Is Aritzia stock the next big thing in fashion investing? Join us as Anne Marie takes a look into this clothing upstart.
Dec. 2, 2022

Say hello to the next queen of cool...

If you've recently ventured out into the world, you will notice an explosion of puffer coats. Suddenly, everyone is dressed like Ernest Shackleton off to the Antarctic despite the fact all they're really doing is getting a cup of coffee and pretending to look interesting. When thinking about this trend, there are two brands that come to your mind: The North Face and Canada Goose. I know you're thinking these because both love to have their branding displayed prominently like a kind of socio-economic Hogwarts crest. But there is actually a third puffer coat brand quietly making its way across Canada and the United States.

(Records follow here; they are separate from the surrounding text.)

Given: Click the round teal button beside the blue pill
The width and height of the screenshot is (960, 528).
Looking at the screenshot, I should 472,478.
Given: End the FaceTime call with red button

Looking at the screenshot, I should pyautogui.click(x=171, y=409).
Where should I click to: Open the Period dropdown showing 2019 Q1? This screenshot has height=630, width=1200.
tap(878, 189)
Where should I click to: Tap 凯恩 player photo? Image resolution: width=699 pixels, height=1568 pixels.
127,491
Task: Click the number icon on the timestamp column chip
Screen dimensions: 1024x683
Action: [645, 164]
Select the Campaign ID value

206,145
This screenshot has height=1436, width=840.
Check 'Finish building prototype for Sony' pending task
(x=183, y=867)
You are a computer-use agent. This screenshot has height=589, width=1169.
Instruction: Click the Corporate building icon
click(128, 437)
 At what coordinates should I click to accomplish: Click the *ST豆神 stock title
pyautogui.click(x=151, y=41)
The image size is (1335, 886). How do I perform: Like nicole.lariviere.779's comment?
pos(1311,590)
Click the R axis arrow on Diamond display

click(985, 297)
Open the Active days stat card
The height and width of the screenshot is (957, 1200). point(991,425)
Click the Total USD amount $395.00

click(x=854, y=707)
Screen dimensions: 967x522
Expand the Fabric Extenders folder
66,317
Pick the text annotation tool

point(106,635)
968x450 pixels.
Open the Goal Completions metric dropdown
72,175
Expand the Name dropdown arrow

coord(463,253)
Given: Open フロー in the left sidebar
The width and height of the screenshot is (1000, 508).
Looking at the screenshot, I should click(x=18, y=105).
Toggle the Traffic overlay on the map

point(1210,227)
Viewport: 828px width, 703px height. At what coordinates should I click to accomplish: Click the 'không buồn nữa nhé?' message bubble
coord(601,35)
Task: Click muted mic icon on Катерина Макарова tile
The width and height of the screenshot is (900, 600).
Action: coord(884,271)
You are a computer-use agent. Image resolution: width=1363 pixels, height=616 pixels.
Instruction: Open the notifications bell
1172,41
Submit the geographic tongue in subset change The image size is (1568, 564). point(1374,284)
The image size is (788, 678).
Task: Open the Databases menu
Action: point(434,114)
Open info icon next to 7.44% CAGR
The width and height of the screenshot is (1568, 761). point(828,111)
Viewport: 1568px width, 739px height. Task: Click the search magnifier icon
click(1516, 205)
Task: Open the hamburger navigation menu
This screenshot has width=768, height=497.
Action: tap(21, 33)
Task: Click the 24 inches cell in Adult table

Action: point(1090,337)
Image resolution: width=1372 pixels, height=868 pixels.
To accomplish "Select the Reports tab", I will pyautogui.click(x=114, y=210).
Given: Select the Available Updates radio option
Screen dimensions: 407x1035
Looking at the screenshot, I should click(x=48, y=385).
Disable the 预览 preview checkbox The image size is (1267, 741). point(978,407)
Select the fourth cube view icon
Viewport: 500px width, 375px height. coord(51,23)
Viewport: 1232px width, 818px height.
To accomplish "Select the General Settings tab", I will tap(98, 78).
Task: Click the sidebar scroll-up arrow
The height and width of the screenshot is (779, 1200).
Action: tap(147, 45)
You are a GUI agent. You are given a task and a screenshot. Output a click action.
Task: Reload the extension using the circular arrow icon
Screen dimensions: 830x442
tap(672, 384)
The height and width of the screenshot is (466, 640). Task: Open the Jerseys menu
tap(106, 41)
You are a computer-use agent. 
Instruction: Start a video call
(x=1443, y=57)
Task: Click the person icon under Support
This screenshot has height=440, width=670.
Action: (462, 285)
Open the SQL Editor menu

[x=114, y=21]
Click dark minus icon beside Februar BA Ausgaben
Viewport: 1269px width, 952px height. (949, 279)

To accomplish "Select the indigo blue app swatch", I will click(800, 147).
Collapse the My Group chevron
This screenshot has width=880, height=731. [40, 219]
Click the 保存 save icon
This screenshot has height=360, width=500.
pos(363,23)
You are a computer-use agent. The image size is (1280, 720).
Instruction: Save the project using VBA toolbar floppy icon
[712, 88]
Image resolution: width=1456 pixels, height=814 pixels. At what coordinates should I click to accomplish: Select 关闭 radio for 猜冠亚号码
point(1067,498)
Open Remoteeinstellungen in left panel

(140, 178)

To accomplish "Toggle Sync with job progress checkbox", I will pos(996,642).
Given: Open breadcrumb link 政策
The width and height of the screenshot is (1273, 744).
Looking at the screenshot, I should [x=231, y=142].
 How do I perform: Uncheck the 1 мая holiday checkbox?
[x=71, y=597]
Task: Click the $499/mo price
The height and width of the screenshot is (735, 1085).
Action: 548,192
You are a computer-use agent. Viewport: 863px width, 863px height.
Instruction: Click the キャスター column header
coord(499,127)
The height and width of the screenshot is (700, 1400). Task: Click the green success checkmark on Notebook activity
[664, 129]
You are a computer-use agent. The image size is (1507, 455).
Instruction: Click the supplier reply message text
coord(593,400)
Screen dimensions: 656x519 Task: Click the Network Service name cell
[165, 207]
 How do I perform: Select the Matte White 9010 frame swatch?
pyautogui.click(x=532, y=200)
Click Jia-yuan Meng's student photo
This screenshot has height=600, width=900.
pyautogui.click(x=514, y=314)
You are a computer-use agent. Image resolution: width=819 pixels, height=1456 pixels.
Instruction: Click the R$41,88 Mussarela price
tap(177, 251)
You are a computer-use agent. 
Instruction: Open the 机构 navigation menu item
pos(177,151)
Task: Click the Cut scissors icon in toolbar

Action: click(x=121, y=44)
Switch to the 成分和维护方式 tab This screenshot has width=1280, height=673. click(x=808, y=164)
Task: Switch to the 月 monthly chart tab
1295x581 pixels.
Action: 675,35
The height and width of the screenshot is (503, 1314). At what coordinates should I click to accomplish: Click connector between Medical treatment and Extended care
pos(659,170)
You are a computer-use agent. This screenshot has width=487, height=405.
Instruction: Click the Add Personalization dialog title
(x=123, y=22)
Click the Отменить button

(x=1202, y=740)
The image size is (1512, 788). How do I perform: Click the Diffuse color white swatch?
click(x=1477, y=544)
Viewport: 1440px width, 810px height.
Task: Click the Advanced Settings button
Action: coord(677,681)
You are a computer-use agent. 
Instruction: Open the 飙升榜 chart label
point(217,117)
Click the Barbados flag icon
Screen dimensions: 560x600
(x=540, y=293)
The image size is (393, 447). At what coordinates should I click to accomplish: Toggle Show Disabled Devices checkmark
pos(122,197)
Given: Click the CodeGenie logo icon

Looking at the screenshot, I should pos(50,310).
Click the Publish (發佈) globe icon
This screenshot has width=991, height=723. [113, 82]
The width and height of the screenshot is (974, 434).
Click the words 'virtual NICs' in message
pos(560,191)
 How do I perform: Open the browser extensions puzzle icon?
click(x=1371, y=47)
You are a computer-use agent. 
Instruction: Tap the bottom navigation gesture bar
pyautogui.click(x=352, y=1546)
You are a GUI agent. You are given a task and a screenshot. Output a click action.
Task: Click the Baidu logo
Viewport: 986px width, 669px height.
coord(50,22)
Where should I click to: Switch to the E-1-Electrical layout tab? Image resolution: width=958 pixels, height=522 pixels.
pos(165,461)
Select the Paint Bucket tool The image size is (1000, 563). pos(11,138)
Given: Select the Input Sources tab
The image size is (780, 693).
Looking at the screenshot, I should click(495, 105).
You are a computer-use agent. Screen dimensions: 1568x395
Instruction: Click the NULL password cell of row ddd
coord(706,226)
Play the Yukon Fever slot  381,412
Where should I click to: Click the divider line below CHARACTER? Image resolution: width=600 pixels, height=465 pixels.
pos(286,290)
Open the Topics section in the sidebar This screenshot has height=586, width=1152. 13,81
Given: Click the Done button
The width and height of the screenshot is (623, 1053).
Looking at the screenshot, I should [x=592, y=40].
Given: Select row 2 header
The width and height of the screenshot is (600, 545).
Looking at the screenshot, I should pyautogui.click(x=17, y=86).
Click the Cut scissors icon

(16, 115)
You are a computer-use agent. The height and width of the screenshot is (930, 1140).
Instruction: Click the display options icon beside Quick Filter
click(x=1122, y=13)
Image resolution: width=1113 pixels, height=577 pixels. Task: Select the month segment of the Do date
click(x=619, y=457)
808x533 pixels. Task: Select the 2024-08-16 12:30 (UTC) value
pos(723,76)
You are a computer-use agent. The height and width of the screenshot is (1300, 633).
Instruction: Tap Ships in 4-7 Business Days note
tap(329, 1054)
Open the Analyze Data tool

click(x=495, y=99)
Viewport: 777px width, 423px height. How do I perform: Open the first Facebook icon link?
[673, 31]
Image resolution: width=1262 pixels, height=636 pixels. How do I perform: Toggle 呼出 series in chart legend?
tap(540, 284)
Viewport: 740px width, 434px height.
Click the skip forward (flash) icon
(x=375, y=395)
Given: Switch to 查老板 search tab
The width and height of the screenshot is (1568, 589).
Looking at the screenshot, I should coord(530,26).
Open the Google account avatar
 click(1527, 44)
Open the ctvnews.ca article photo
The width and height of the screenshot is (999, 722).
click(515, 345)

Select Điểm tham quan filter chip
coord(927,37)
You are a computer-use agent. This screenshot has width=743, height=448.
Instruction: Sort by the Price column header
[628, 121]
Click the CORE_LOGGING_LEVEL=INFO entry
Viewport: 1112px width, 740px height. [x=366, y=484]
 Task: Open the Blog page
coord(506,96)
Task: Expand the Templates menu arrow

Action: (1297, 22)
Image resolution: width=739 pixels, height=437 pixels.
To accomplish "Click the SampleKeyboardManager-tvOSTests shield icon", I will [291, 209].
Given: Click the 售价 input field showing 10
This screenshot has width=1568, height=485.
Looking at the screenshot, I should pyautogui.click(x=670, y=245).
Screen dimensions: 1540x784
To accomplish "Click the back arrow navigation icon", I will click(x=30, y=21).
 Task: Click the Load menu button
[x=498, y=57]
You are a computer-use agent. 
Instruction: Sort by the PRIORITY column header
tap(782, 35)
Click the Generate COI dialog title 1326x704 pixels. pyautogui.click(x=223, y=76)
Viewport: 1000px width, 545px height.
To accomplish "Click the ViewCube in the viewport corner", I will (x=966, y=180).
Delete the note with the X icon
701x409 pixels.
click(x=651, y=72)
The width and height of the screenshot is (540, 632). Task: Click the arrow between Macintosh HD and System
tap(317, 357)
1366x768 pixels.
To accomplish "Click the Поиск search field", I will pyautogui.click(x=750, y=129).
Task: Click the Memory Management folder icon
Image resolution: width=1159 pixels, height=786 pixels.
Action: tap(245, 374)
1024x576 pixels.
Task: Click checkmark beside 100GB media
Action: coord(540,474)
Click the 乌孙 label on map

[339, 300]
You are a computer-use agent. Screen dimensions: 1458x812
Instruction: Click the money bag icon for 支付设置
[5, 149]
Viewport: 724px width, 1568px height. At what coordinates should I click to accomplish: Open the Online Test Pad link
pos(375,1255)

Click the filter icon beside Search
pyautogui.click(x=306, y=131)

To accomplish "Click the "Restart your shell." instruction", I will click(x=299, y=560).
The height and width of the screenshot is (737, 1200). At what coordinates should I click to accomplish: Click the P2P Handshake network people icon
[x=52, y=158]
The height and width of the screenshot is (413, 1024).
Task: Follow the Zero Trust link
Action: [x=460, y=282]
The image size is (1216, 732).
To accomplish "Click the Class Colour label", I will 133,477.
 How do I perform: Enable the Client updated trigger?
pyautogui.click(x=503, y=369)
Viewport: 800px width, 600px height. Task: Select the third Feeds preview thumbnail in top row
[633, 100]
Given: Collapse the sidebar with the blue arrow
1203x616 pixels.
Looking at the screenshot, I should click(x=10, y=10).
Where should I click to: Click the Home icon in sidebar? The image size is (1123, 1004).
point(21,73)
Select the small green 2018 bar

It's called The Super Puff and is one of the many in-house brands produced by the Canadian clothing company Aritzia. If you see an upper-middle-class woman in New York City donning a puffer coat without a logo, it is undoubtedly a Super Puff. The $400 down-filled jackets have become a must in any cold-weather cultural center. But it's not just The Super Puff that has women flocking to Aritzia, it's all of their various wares.

Aritzia was founded in Vancouver, Canada in 1984 by Brian and Ross Hill, they are the children of Jim Hill, the founder of the luxury retail company Hills of Kerrisdale. The pair wanted to create a unique boutique experience for women that would fill the gap between luxury clothing retailers for adults and trendy retailers for teenagers (sound familiar?)

However, the Hills couldn't find brands that fit this mold so they decided to create their own. Aritzia has twelve in-house brands that design and manufacture all their own products and they represent 95% of the company's sales. This vertical integration allows Aritzia to adapt to changing trends without sacrificing quality. It describes itself as "mid-priced luxury fashion" and has become an answer to fast fashion. Think of it as the place to get high-quality staples, like sweatshirts, dresses, and blouses, for a reasonable price. Its trendy, unique locations are certainly a selling point (not unlike other Canadian darling Lululemon) but its online presence is nothing at which to laugh. E-commerce sales typically represent 33% of revenue.

This model is working and Aritzia is booming. The company now has 105 locations scattered throughout affluent parts of North America and sales are flowing. Last quarter, Aritzia saw revenue jump 50.1% while comparable sales were up 28.3%, in the United States revenue increased 79.8%. All the while, our old friend vertical integration has given the business a gross margin of 44% and an EBITDA margin of 16%.

If we take a look at this Google trends analysis, clearly word is getting around:

Right now, its stock trades on the Canadian exchange (TSE: ATZ)  for an eye-watering price-to-earnings of 39, just behind Lululmeon with a PE of 42. However, I can't take my eyes off it. 

Non-athletic clothing stocks have always been a challenge, all great giants must eventually fall but there's something to be said for a brand that was born with the ability to be flexible. Aritzia has become synonymous with quality, not a specific style, and is incredibly adaptable. This may just grant it an advantage in the race for closet space and allow it to hold on to the slippery title of cool.